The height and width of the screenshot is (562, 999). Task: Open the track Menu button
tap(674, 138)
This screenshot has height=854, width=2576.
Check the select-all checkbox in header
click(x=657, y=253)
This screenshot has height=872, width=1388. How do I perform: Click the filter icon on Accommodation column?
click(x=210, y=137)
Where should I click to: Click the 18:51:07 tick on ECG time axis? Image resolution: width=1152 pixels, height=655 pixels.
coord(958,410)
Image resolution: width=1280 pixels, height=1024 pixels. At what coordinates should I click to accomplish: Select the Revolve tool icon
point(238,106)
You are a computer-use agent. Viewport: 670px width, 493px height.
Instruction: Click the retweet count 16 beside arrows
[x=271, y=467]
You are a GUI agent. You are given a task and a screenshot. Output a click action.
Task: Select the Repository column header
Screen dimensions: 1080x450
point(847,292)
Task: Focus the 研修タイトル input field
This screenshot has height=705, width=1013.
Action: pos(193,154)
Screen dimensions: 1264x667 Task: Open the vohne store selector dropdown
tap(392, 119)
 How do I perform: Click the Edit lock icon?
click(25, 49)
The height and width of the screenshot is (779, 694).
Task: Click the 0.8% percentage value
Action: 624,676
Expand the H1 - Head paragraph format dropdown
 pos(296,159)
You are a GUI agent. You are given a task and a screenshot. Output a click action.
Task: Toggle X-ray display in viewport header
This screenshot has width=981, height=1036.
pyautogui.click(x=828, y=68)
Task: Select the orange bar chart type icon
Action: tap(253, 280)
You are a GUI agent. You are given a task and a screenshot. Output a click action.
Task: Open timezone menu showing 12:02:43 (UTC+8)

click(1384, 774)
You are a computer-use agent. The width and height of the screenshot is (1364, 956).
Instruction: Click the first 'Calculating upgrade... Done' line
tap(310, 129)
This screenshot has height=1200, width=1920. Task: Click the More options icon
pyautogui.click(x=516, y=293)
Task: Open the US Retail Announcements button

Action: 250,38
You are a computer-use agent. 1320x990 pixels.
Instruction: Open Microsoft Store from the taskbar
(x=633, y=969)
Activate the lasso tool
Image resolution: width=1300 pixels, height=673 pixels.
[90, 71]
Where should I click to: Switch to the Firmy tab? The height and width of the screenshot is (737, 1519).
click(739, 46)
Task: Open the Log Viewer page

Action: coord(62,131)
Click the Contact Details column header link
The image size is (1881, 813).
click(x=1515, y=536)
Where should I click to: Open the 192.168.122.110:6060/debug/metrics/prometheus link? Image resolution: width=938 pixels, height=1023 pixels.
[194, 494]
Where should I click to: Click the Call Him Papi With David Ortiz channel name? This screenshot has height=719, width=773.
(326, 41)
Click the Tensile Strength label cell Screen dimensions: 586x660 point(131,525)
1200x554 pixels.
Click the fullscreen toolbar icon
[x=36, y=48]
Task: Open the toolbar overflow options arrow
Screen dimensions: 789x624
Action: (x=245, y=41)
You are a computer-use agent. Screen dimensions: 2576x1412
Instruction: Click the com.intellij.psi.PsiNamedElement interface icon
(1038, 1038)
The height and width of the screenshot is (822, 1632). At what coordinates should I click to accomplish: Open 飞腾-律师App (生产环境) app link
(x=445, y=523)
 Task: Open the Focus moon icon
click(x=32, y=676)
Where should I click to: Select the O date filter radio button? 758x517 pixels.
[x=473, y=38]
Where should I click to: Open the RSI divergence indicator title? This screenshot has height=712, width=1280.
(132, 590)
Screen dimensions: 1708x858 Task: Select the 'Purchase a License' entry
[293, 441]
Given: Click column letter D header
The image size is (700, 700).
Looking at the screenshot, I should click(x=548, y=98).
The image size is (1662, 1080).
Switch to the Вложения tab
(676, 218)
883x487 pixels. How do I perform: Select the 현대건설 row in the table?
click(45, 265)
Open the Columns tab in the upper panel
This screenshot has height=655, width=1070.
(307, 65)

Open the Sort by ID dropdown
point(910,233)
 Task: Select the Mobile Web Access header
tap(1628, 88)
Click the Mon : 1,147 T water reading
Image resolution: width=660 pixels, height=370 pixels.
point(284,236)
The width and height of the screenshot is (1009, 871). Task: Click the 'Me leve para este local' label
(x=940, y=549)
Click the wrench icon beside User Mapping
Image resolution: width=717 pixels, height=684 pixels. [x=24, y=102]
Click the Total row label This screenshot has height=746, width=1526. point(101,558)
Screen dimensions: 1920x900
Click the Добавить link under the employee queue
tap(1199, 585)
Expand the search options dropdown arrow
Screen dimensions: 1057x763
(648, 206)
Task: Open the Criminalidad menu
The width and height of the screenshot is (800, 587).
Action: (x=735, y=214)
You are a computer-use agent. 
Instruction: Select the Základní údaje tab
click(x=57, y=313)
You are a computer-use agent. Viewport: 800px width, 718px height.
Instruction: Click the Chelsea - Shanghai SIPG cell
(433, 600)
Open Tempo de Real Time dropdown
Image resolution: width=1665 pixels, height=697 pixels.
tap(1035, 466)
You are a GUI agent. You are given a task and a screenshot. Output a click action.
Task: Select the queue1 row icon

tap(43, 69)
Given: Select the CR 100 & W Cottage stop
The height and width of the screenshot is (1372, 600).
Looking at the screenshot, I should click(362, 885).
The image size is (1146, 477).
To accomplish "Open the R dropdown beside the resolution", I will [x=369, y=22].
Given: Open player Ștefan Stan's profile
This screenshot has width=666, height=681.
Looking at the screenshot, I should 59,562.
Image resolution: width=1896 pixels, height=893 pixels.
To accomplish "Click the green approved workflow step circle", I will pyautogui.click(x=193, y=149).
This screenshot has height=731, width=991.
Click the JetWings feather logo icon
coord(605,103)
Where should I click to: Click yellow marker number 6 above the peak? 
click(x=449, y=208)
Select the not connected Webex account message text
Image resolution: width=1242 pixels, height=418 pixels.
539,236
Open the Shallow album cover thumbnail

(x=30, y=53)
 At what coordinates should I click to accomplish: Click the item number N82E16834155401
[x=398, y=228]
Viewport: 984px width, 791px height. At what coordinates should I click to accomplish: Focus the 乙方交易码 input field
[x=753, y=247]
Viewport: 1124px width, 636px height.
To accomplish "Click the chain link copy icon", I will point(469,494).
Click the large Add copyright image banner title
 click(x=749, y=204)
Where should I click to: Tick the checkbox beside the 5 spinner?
☆ ☆ ☆ ☆
Please give the listing again exactly, line for line.

The height and width of the screenshot is (562, 999). Task: Open the track Menu button
tap(674, 138)
This screenshot has height=854, width=2576.
Check the select-all checkbox in header
click(x=657, y=253)
This screenshot has height=872, width=1388. How do I perform: Click the filter icon on Accommodation column?
click(x=210, y=137)
Where should I click to: Click the 18:51:07 tick on ECG time axis? Image resolution: width=1152 pixels, height=655 pixels.
coord(958,410)
Image resolution: width=1280 pixels, height=1024 pixels. At what coordinates should I click to accomplish: Select the Revolve tool icon
point(238,106)
You are a computer-use agent. Viewport: 670px width, 493px height.
Instruction: Click the retweet count 16 beside arrows
[x=271, y=467]
You are a GUI agent. You are given a task and a screenshot. Output a click action.
Task: Select the Repository column header
Screen dimensions: 1080x450
point(847,292)
Task: Focus the 研修タイトル input field
This screenshot has height=705, width=1013.
Action: pos(193,154)
Screen dimensions: 1264x667 Task: Open the vohne store selector dropdown
tap(392, 119)
 How do I perform: Click the Edit lock icon?
click(25, 49)
The height and width of the screenshot is (779, 694).
Task: Click the 0.8% percentage value
Action: 624,676
Expand the H1 - Head paragraph format dropdown
 pos(296,159)
You are a GUI agent. You are given a task and a screenshot. Output a click action.
Task: Toggle X-ray display in viewport header
This screenshot has width=981, height=1036.
pyautogui.click(x=828, y=68)
Task: Select the orange bar chart type icon
Action: tap(253, 280)
You are a GUI agent. You are given a task and a screenshot. Output a click action.
Task: Open timezone menu showing 12:02:43 (UTC+8)

click(1384, 774)
You are a computer-use agent. The width and height of the screenshot is (1364, 956).
Instruction: Click the first 'Calculating upgrade... Done' line
tap(310, 129)
This screenshot has height=1200, width=1920. Task: Click the More options icon
pyautogui.click(x=516, y=293)
Task: Open the US Retail Announcements button

Action: 250,38
You are a computer-use agent. 1320x990 pixels.
Instruction: Open Microsoft Store from the taskbar
(x=633, y=969)
Activate the lasso tool
Image resolution: width=1300 pixels, height=673 pixels.
[90, 71]
Where should I click to: Switch to the Firmy tab? The height and width of the screenshot is (737, 1519).
click(739, 46)
Task: Open the Log Viewer page

Action: coord(62,131)
Click the Contact Details column header link
The image size is (1881, 813).
click(x=1515, y=536)
Where should I click to: Open the 192.168.122.110:6060/debug/metrics/prometheus link? Image resolution: width=938 pixels, height=1023 pixels.
[194, 494]
Where should I click to: Click the Call Him Papi With David Ortiz channel name? This screenshot has height=719, width=773.
(326, 41)
Click the Tensile Strength label cell Screen dimensions: 586x660 point(131,525)
1200x554 pixels.
Click the fullscreen toolbar icon
[x=36, y=48]
Task: Open the toolbar overflow options arrow
Screen dimensions: 789x624
Action: (x=245, y=41)
You are a computer-use agent. Screen dimensions: 2576x1412
Instruction: Click the com.intellij.psi.PsiNamedElement interface icon
(1038, 1038)
The height and width of the screenshot is (822, 1632). At what coordinates should I click to accomplish: Open 飞腾-律师App (生产环境) app link
(x=445, y=523)
 Task: Open the Focus moon icon
click(x=32, y=676)
Where should I click to: Select the O date filter radio button? 758x517 pixels.
[x=473, y=38]
Where should I click to: Open the RSI divergence indicator title? This screenshot has height=712, width=1280.
(132, 590)
Screen dimensions: 1708x858 Task: Select the 'Purchase a License' entry
[293, 441]
Given: Click column letter D header
The image size is (700, 700).
Looking at the screenshot, I should click(x=548, y=98).
The image size is (1662, 1080).
Switch to the Вложения tab
(676, 218)
883x487 pixels. How do I perform: Select the 현대건설 row in the table?
click(45, 265)
Open the Columns tab in the upper panel
This screenshot has height=655, width=1070.
(307, 65)

Open the Sort by ID dropdown
point(910,233)
 Task: Select the Mobile Web Access header
tap(1628, 88)
Click the Mon : 1,147 T water reading
Image resolution: width=660 pixels, height=370 pixels.
point(284,236)
The width and height of the screenshot is (1009, 871). Task: Click the 'Me leve para este local' label
(x=940, y=549)
Click the wrench icon beside User Mapping
Image resolution: width=717 pixels, height=684 pixels. [x=24, y=102]
Click the Total row label This screenshot has height=746, width=1526. point(101,558)
Screen dimensions: 1920x900
Click the Добавить link under the employee queue
tap(1199, 585)
Expand the search options dropdown arrow
Screen dimensions: 1057x763
(648, 206)
Task: Open the Criminalidad menu
The width and height of the screenshot is (800, 587).
Action: (x=735, y=214)
You are a computer-use agent. 
Instruction: Select the Základní údaje tab
click(x=57, y=313)
You are a computer-use agent. Viewport: 800px width, 718px height.
Instruction: Click the Chelsea - Shanghai SIPG cell
(433, 600)
Open Tempo de Real Time dropdown
Image resolution: width=1665 pixels, height=697 pixels.
tap(1035, 466)
You are a GUI agent. You are given a task and a screenshot. Output a click action.
Task: Select the queue1 row icon

tap(43, 69)
Given: Select the CR 100 & W Cottage stop
The height and width of the screenshot is (1372, 600).
Looking at the screenshot, I should click(362, 885).
The image size is (1146, 477).
To accomplish "Open the R dropdown beside the resolution", I will [x=369, y=22].
Given: Open player Ștefan Stan's profile
This screenshot has width=666, height=681.
Looking at the screenshot, I should 59,562.
Image resolution: width=1896 pixels, height=893 pixels.
To accomplish "Click the green approved workflow step circle", I will pyautogui.click(x=193, y=149).
This screenshot has height=731, width=991.
Click the JetWings feather logo icon
coord(605,103)
Where should I click to: Click yellow marker number 6 above the peak? 
click(x=449, y=208)
Select the not connected Webex account message text
Image resolution: width=1242 pixels, height=418 pixels.
539,236
Open the Shallow album cover thumbnail

(x=30, y=53)
 At what coordinates should I click to accomplish: Click the item number N82E16834155401
[x=398, y=228]
Viewport: 984px width, 791px height. At what coordinates should I click to accomplish: Focus the 乙方交易码 input field
[x=753, y=247]
Viewport: 1124px width, 636px height.
To accomplish "Click the chain link copy icon", I will point(469,494).
Click the large Add copyright image banner title
 click(x=749, y=204)
Where should I click to: Tick the checkbox beside the 5 spinner?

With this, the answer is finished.